Love at first site
Let’s review some dating apps!
Tinder
Target audience: Literally ANYONE looking for sex who doesn’t want to put in too much effort (or any effort!) to find it. I’ve seen plenty of old men swiping away at women twenty years their junior at the bar.
Best Features: As noted above, requires little to no effort to create a profile and start swiping.
Worst Features: As noted above, requires little to no effort to create a profile and start swiping.
What to watch out for: All of this: TINDER NIGHTMARES
Bottom Line: Just ensure that at least one friend knows where you are going before heading off on a Tinder-date (aka an evening of drinking and hooking up if the person doesn’t seem like they will kill you just yet)
Coffee Meets Bagel
Target Audience: Single people in their twenties and thirties who are willing to put in some effort and don’t just want an app to continuously swipe through while watching The Bachelor.
Best Features: Color scheme. I’m a big fan of the bright blue. Also, you only need to deal with five matches each day, which can be great for those of us who don’t like having too many choices.
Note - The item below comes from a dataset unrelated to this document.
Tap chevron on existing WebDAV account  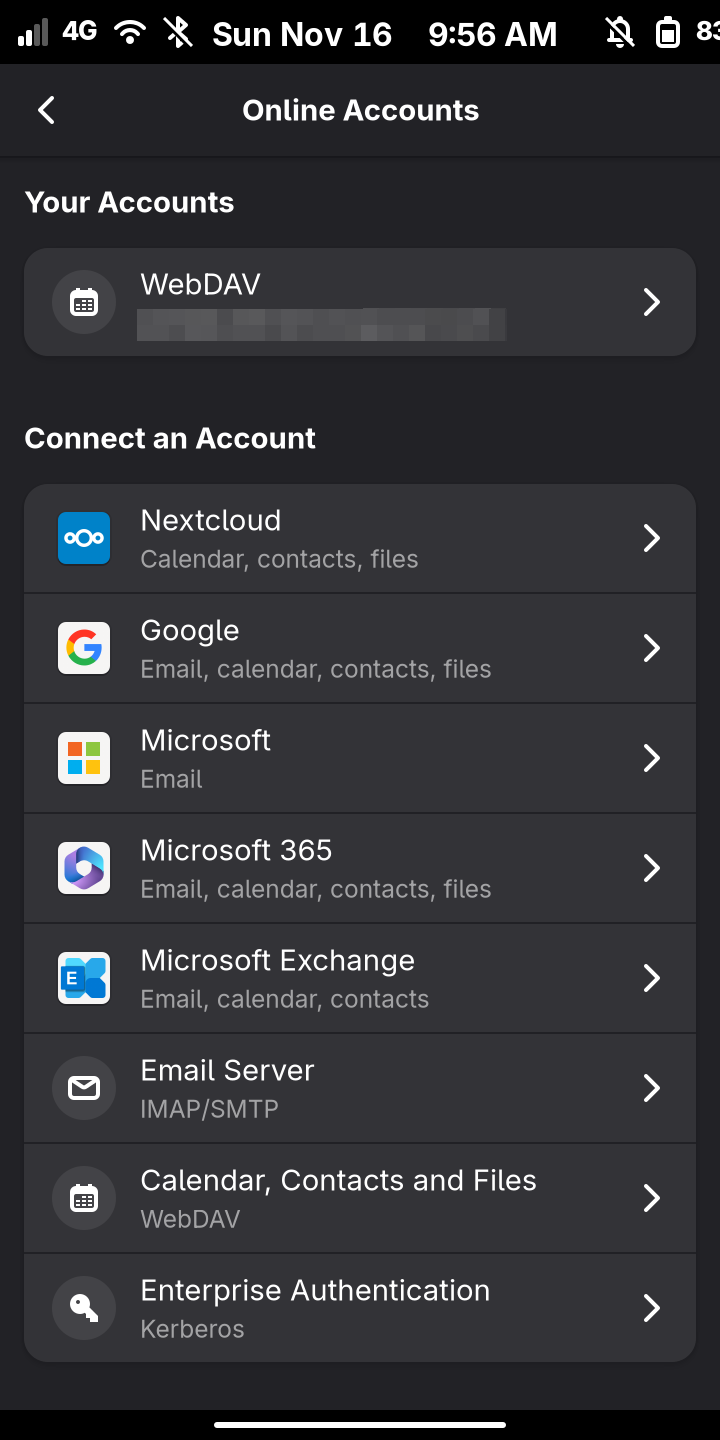[651, 302]
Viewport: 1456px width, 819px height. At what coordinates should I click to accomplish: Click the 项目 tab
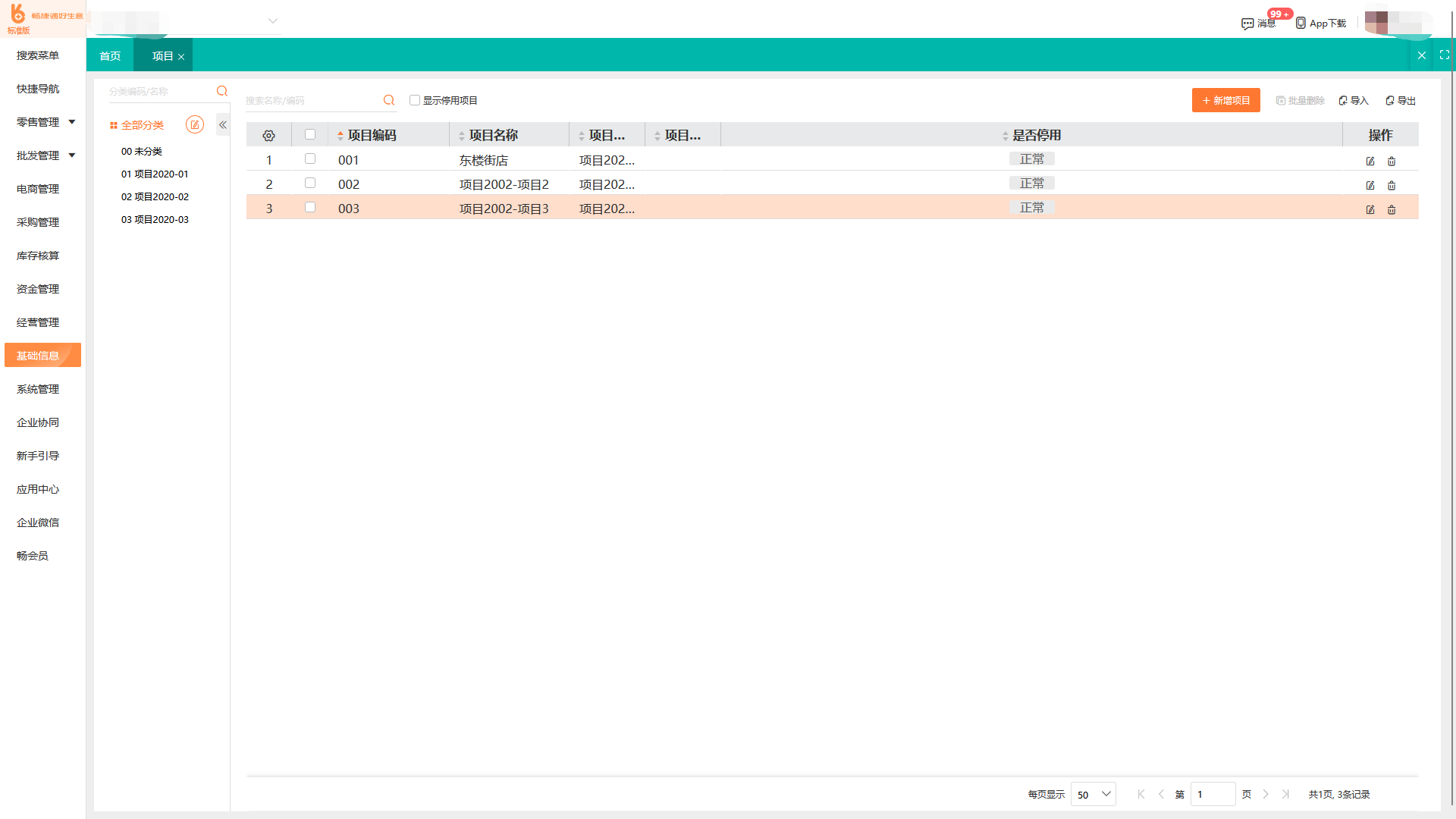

Worst Features: THOSE FUCKING BEANS. STOP ASKING ME TO PAY FOR BEANS. Where’s Jack when you need him? Oh, also, getting those annoying messages telling you, “Time is running out with Mark! Act now!” If I had wanted to act on Mark, you betcha I would have acted already, CMB, so calm the fuck down.
Bottom Line: Meh, this app is pretty chill if you turn off all notifications and are fine with having those little red numbers on your phone. If you hate seeing those little red numbers because you are a bit obsessed with having an organized phone interface (which is totally reasonable), then CMB ain’t the app for you.
Hinge
Target Audience: People who actually hear about it.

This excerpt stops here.